§ DATASET:
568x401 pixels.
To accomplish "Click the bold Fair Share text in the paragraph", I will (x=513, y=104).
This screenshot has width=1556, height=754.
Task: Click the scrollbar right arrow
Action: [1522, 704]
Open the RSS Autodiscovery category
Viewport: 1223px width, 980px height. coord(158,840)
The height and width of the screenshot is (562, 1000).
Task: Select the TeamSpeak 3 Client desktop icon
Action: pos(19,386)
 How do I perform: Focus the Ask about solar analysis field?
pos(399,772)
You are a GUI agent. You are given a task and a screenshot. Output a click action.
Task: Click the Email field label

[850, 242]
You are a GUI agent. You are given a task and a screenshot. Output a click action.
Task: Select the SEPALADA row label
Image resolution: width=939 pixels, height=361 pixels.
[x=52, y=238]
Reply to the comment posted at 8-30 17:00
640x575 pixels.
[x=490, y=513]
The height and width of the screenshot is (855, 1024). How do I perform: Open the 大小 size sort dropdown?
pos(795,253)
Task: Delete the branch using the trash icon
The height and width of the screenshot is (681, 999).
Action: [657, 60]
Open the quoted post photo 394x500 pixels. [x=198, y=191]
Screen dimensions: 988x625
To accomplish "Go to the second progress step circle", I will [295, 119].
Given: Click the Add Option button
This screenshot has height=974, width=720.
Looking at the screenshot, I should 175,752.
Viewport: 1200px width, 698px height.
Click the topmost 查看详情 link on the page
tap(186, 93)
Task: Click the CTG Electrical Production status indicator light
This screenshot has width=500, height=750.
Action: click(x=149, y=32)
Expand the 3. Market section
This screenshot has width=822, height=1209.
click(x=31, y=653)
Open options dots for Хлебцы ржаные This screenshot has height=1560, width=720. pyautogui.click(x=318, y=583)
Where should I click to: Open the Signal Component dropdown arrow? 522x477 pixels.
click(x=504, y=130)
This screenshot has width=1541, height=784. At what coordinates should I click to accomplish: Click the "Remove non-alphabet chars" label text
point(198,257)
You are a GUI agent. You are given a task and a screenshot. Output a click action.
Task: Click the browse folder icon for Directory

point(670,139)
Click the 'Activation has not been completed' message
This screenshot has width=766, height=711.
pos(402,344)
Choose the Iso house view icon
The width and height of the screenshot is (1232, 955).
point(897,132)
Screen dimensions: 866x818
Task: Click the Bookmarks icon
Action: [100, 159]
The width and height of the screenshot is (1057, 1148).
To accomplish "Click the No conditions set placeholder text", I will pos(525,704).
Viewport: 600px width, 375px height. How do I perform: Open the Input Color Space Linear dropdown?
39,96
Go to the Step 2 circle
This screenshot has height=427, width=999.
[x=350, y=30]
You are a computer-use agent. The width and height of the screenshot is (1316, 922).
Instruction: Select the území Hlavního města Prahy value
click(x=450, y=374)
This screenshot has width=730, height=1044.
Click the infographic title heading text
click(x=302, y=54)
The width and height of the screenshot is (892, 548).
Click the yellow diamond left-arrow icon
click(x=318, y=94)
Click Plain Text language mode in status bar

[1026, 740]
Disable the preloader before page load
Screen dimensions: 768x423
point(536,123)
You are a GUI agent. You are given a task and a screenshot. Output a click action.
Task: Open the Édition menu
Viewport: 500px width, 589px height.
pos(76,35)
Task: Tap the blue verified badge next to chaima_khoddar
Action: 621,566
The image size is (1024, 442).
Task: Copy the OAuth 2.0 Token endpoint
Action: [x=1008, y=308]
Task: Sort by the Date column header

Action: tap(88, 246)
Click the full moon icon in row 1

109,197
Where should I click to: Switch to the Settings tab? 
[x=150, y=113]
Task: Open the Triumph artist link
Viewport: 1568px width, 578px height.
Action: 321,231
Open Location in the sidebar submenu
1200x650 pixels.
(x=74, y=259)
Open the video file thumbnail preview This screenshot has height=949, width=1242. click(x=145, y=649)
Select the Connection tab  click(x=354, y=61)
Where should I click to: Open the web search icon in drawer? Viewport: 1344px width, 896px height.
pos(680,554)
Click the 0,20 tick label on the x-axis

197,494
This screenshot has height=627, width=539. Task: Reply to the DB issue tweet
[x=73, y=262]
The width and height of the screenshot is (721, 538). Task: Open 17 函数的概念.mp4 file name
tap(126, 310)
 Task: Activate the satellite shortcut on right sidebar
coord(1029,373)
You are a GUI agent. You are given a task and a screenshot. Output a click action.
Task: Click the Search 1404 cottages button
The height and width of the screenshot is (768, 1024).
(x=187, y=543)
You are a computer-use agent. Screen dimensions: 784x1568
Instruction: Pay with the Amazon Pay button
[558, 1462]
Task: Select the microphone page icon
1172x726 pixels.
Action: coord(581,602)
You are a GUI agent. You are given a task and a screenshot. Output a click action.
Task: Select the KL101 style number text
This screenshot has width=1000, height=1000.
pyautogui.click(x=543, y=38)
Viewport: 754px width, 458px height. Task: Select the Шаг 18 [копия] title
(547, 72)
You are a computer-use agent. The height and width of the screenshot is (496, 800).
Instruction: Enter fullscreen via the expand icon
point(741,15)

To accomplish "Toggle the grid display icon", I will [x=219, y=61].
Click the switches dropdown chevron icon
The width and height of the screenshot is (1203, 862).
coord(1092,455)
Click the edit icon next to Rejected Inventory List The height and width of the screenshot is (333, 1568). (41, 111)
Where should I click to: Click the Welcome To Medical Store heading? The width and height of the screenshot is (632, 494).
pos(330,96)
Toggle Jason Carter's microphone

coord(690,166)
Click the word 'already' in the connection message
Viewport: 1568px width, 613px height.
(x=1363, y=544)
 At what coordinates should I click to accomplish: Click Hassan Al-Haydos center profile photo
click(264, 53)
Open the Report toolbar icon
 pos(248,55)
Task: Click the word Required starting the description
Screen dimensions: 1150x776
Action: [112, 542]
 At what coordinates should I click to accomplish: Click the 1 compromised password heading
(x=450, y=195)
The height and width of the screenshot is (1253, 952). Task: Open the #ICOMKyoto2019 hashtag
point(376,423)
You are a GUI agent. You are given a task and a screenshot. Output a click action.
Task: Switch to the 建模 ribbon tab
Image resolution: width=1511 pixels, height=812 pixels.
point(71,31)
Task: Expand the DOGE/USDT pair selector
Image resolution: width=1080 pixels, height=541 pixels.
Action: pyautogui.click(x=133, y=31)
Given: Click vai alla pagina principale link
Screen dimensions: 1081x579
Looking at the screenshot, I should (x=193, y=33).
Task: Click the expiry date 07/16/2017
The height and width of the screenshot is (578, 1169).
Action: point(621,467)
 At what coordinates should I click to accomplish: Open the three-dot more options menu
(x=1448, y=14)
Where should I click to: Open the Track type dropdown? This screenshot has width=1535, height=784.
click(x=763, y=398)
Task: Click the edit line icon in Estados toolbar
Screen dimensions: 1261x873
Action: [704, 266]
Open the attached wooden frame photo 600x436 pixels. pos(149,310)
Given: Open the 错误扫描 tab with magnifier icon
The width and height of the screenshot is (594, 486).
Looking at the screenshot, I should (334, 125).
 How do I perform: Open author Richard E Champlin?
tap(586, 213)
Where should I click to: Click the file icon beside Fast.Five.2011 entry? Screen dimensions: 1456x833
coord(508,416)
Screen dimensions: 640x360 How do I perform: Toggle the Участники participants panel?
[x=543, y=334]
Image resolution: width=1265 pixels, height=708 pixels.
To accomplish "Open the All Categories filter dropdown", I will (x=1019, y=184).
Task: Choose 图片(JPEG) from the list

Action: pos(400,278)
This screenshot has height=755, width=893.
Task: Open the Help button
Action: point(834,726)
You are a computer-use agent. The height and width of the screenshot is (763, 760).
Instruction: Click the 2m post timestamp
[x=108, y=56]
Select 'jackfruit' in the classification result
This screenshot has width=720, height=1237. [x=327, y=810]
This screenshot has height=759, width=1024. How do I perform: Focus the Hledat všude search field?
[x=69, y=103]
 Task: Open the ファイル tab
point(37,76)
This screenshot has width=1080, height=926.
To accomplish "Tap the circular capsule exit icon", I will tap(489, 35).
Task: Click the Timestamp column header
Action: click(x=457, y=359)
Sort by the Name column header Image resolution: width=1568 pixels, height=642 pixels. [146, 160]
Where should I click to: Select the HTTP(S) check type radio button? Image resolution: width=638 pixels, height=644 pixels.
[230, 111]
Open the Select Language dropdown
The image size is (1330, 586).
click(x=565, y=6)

§ TASK DETAILS: What you give back should be the lines from the one with "How do I perform: Open author" to the end of the data, copied exactly, both ends included.

§ OUTPUT FOR THIS TASK:
 How do I perform: Open author Richard E Champlin?
tap(586, 213)
Where should I click to: Click the file icon beside Fast.Five.2011 entry? Screen dimensions: 1456x833
coord(508,416)
Screen dimensions: 640x360 How do I perform: Toggle the Участники participants panel?
[x=543, y=334]
Image resolution: width=1265 pixels, height=708 pixels.
To accomplish "Open the All Categories filter dropdown", I will (x=1019, y=184).
Task: Choose 图片(JPEG) from the list

Action: pos(400,278)
This screenshot has height=755, width=893.
Task: Open the Help button
Action: point(834,726)
You are a computer-use agent. The height and width of the screenshot is (763, 760).
Instruction: Click the 2m post timestamp
[x=108, y=56]
Select 'jackfruit' in the classification result
This screenshot has width=720, height=1237. [x=327, y=810]
This screenshot has height=759, width=1024. How do I perform: Focus the Hledat všude search field?
[x=69, y=103]
 Task: Open the ファイル tab
point(37,76)
This screenshot has width=1080, height=926.
To accomplish "Tap the circular capsule exit icon", I will tap(489, 35).
Task: Click the Timestamp column header
Action: click(x=457, y=359)
Sort by the Name column header Image resolution: width=1568 pixels, height=642 pixels. [146, 160]
Where should I click to: Select the HTTP(S) check type radio button? Image resolution: width=638 pixels, height=644 pixels.
[230, 111]
Open the Select Language dropdown
The image size is (1330, 586).
click(x=565, y=6)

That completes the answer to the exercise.